An asset is subject to depreciation on reducing balance method. If the book value of the asset as on is Rs. . The Book value of the Asset as on will be ___________. A Rs. B Rs. C Rs. D Rs.
step1 Understanding the Problem
The problem describes an asset that loses value over time, which is called depreciation. The depreciation rate is 10% each year. This depreciation is calculated using the "reducing balance method," meaning the depreciation for a year is calculated on the asset's value at the beginning of that year. We are given the asset's value on March 31, 2013, as Rs. 45,000. We need to find the asset's value on March 31, 2015. This means we need to calculate the depreciation for two years.
step2 Identifying the initial book value
The book value of the asset on March 31, 2013, is Rs. 45,000.
Let's understand the digits in this number:
The ten-thousands place is 4.
The thousands place is 5.
The hundreds place is 0.
The tens place is 0.
The ones place is 0.
step3 Calculating depreciation for the first year
The first year of depreciation is from March 31, 2013, to March 31, 2014.
The depreciation rate is 10% of the book value at the beginning of the year.

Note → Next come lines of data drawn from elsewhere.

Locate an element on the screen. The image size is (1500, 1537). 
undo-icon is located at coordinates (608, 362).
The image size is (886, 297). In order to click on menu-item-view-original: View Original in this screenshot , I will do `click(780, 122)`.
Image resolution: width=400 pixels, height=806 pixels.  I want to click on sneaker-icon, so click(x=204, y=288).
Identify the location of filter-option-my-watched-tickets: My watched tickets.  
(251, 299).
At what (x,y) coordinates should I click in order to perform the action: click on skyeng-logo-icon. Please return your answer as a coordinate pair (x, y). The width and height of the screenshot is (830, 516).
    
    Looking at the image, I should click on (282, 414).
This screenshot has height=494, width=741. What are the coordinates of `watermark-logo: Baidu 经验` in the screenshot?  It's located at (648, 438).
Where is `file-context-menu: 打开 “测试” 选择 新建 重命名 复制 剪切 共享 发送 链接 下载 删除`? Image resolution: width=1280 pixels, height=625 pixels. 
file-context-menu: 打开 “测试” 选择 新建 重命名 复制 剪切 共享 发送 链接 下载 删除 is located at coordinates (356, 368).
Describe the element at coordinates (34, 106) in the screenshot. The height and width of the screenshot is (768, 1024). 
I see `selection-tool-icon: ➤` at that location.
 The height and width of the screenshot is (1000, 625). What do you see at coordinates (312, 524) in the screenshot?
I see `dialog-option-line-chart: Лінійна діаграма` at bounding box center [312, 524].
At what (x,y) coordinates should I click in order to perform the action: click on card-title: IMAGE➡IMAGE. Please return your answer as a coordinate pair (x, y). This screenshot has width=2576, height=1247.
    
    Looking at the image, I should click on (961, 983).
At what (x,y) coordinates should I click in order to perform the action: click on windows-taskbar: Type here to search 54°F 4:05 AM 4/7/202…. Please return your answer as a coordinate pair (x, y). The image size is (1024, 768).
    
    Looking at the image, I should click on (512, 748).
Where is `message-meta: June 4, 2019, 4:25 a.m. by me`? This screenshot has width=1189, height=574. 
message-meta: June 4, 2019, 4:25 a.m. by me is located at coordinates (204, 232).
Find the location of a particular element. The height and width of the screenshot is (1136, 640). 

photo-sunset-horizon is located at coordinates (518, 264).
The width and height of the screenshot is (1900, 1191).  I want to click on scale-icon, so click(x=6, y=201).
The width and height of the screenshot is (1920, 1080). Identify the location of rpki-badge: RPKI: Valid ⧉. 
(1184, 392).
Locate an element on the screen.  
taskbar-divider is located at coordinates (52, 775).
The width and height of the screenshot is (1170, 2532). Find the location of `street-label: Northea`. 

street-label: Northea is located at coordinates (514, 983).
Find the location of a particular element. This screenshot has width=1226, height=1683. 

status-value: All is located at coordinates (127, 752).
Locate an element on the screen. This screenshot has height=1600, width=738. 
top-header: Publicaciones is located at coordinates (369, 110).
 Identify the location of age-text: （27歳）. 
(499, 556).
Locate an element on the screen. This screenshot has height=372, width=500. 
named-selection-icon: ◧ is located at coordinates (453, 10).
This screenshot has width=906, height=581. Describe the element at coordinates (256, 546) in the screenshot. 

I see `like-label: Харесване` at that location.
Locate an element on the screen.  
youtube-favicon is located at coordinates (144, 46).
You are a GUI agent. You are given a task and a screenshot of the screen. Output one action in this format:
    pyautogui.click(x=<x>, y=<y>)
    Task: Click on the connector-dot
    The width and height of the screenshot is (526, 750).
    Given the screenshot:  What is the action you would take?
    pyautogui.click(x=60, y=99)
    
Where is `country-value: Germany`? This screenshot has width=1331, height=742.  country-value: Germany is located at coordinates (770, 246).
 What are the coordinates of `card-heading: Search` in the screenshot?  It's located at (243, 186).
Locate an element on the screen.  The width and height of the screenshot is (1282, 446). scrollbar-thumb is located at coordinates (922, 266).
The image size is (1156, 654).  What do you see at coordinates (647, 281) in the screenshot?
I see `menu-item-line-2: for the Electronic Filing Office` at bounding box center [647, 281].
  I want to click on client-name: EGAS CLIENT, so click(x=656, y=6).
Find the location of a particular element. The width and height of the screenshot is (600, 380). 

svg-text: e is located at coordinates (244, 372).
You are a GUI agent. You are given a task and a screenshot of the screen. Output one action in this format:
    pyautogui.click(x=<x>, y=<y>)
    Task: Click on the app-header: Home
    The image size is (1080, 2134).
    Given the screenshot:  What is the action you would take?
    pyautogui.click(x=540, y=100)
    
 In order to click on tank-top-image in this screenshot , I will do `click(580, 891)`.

Depreciation for the first year = 10% of Rs. 45,000.
To find 10% of 45,000, we can divide 45,000 by 10.
So, the depreciation for the first year is Rs. 4,500.
Let's understand the digits in this depreciation amount:
The thousands place is 4.
The hundreds place is 5.
The tens place is 0.
The ones place is 0.
step4 Calculating the book value after the first year
To find the book value on March 31, 2014, we subtract the depreciation of the first year from the initial book value.
Book value on March 31, 2014 = Initial Book Value - Depreciation for the first year
So, the book value of the asset on March 31, 2014, is Rs. 40,500.
Let's understand the digits in this book value:
The ten-thousands place is 4.
The thousands place is 0.
The hundreds place is 5.
The tens place is 0.
The ones place is 0.
step5 Calculating depreciation for the second year
The second year of depreciation is from March 31, 2014, to March 31, 2015.
Using the reducing balance method, the depreciation for the second year is calculated on the book value at the beginning of the second year, which is Rs. 40,500.
Depreciation for the second year = 10% of Rs. 40,500.
To find 10% of 40,500, we can divide 40,500 by 10.
So, the depreciation for the second year is Rs. 4,050.
Let's understand the digits in this depreciation amount:
The thousands place is 4.
The hundreds place is 0.
The tens place is 5.
The ones place is 0.
step6 Calculating the book value after the second year
To find the book value on March 31, 2015, we subtract the depreciation of the second year from the book value on March 31, 2014.
Book value on March 31, 2015 = Book value on March 31, 2014 - Depreciation for the second year
So, the book value of the asset on March 31, 2015, will be Rs. 36,450.
Let's understand the digits in this final book value:
The ten-thousands place is 3.
The thousands place is 6.
The hundreds place is 4.
The tens place is 5.
The ones place is 0.
step7 Comparing with the options
We calculated the book value on March 31, 2015, to be Rs. 36,450.
Let's check the given options:
A. Rs. 40,500
B. Rs. 36,450
C. Rs. 50,000
D. Rs. 48,000
Our calculated value matches option B.